----- Document section -----

Querying the GHDx Database: Demonstration and Review of Application

Many data scientists interested in health are looking to query the Global Burden of Disease database, also known as the GHDx

Querying the GHDx database was requested by one of my customers. The GHDx database is online and is the data repository behind the Global Burden of Disease Study, which is sponsored by the Lancet and the Institute of Health Metrics and Evaluation (IHME) at the University of Washington.

Querying the GHDx database is very challenging, which is why my customer asked me for help. I could not believe how awkward it was. We fought with it for about an hour before I could come up with a process. The process I recommended included serial individual queries and abstracting data from the retrieved database results onto spreadsheets. You know if you are doing that, your GUI is a fail.

I’ll show you annotated screen shot below, but it might be easier for you to watch me demonstrate the GUI, which I did in a recent livestream.

Querying the GHDx Database Requires You to Understand the GUI

Querying the GHDx database is quite complicated, so it requires you to plan your actions before you take them. You can imagine why when you look at this annotated screen shot I made of the GHDx query interface.

This is a diagram of the web page where the GHDx query tool is. The entire web page has a lot of items on it besides the query interface.

As you can see, the query form is quite small. The rest of the real estate is taken up by visualizations and information that could be on other pages. Let’s take a close-up of the query form – see my annotated screen shot here.

Let me give you a quick unpacking of the annotated screen shot of the query form.


Context: This is a dropdown that you want to address first in your query. That is because if you change it from the default, which is “cause”, it changes the fields on the query form! I think there are different flat tables behind the GUI, and this dropdown toggles what set of tables you are querying. Of course, without knowing anything about the underlying dataset – like the source of it, or what columns it has – it’s not possible to figure out how to fill out the query form.

In my video above, I only demonstrate myself querying using the “cause” query form. That’s because it lets you query about rates of health conditions. I encourage you to explore the other forms yourself.

----- Data excerpts -----

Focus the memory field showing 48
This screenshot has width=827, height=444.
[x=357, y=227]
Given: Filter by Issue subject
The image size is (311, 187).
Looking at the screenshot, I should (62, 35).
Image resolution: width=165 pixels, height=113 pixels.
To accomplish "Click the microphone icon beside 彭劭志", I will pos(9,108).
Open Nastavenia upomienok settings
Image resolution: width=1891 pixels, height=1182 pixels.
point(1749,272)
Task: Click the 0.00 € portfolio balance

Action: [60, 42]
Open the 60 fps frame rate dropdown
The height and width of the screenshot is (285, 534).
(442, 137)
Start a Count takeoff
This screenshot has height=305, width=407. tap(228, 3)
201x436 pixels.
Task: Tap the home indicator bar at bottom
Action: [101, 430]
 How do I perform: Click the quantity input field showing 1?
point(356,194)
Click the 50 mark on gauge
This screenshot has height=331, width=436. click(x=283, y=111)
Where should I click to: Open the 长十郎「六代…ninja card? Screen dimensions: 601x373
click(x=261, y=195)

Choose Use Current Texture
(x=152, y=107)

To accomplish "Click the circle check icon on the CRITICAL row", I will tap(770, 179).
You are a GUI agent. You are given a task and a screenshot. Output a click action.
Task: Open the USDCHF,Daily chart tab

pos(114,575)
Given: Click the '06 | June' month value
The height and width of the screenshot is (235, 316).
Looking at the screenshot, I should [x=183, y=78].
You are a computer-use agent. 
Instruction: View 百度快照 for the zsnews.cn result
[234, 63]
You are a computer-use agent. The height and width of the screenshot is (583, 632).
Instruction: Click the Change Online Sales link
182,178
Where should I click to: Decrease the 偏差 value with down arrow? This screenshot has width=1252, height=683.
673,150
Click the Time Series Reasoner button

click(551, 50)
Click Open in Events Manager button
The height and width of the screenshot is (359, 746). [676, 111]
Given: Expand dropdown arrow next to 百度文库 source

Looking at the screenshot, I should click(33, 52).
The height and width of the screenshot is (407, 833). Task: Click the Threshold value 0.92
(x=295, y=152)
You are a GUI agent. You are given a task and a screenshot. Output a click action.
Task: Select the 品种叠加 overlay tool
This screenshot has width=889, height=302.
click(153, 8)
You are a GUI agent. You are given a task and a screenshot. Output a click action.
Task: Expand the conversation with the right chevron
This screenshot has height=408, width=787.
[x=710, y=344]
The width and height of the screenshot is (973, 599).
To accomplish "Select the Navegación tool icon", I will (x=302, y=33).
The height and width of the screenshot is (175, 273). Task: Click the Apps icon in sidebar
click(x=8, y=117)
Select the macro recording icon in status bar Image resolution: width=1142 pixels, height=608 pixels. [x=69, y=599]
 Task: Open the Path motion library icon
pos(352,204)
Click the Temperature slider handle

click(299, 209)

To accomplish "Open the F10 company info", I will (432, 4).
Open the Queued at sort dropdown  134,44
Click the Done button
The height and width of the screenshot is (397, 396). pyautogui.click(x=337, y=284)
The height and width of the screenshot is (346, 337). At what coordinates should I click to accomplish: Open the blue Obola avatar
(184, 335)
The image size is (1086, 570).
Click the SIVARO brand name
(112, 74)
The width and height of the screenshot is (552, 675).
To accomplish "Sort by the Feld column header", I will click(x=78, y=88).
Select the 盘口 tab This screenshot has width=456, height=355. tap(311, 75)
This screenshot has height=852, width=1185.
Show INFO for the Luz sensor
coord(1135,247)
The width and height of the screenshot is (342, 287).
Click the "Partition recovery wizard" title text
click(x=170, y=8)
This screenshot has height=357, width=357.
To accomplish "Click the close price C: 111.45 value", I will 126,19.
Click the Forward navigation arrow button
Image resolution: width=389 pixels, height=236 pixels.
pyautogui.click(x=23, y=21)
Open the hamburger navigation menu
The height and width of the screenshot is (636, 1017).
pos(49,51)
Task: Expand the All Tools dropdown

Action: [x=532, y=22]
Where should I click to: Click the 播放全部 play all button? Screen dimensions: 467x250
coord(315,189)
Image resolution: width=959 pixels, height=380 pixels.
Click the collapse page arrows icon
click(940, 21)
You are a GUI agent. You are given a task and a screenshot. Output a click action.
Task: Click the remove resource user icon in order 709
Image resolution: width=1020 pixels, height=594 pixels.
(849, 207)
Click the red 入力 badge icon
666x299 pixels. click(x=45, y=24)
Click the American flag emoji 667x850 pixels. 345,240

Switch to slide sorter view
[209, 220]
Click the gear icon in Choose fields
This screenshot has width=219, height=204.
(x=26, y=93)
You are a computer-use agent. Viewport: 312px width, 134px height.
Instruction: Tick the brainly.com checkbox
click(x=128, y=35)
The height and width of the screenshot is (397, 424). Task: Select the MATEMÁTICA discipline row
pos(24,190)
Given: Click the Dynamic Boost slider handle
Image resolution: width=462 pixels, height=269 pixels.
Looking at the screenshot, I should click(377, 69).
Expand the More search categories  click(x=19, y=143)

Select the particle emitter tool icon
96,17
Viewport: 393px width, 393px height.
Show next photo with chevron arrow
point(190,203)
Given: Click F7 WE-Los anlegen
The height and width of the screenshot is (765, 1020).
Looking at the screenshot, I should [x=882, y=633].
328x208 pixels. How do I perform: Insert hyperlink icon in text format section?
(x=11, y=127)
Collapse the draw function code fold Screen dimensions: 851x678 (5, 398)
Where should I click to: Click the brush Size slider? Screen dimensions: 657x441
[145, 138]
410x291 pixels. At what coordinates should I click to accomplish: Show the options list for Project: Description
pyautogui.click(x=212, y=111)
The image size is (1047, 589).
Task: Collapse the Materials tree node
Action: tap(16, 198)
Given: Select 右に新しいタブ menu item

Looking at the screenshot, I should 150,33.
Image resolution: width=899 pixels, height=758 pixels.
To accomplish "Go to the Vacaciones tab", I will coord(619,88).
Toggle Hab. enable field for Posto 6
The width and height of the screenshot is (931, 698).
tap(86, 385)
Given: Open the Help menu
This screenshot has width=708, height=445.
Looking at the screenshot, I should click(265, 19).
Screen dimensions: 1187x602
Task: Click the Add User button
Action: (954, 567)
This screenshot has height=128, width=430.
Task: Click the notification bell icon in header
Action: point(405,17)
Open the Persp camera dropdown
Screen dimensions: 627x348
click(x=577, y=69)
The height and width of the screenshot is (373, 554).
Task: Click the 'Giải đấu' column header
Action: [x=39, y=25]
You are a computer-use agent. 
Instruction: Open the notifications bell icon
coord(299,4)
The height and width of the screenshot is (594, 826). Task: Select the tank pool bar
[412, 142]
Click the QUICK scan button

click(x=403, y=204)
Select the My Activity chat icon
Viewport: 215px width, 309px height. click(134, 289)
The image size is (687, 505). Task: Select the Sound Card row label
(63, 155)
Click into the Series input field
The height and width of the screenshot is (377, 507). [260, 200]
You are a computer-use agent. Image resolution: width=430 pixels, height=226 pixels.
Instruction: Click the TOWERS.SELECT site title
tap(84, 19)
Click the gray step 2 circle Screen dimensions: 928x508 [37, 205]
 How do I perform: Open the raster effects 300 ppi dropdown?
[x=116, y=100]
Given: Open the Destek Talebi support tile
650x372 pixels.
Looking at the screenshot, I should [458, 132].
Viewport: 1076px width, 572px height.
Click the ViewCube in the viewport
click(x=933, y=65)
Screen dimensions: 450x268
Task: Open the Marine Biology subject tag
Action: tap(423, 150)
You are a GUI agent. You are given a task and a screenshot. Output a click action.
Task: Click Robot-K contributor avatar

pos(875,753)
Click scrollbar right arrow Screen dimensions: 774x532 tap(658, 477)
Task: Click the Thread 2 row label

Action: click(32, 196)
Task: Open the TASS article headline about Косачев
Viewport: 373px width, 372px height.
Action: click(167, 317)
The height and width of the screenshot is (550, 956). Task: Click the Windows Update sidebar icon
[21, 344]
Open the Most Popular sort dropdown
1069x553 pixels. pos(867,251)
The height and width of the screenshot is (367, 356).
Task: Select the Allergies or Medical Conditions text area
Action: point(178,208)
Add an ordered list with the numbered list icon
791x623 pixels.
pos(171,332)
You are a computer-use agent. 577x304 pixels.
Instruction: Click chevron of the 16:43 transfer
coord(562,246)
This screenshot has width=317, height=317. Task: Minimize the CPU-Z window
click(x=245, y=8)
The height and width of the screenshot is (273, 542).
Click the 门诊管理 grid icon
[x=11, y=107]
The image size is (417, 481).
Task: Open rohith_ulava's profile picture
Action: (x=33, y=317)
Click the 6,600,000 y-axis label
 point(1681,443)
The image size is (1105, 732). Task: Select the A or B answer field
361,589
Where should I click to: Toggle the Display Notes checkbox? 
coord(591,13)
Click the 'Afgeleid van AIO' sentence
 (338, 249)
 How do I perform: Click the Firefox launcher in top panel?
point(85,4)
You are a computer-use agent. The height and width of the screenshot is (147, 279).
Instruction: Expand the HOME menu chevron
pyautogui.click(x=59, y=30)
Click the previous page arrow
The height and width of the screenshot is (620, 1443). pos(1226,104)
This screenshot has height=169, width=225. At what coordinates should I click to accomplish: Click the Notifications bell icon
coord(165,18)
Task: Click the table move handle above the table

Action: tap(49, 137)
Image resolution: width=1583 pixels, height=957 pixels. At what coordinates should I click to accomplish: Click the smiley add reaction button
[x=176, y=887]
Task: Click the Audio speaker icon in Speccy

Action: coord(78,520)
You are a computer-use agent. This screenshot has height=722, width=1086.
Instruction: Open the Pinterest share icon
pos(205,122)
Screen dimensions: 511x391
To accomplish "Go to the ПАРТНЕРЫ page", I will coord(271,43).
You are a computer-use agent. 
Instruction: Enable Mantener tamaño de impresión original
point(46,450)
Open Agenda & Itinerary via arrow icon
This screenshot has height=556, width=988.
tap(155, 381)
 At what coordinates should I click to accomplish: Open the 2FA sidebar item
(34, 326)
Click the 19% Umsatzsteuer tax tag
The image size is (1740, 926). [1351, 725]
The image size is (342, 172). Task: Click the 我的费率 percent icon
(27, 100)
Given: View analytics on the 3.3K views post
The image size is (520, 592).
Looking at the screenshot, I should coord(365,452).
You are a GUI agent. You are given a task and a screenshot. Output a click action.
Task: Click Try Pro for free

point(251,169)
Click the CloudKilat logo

-----

List every institution named in the text about querying the GHDx database. The records have nothing to do with the text.

- the Lancet
- the Institute of Health Metrics and Evaluation (IHME)
- the University of Washington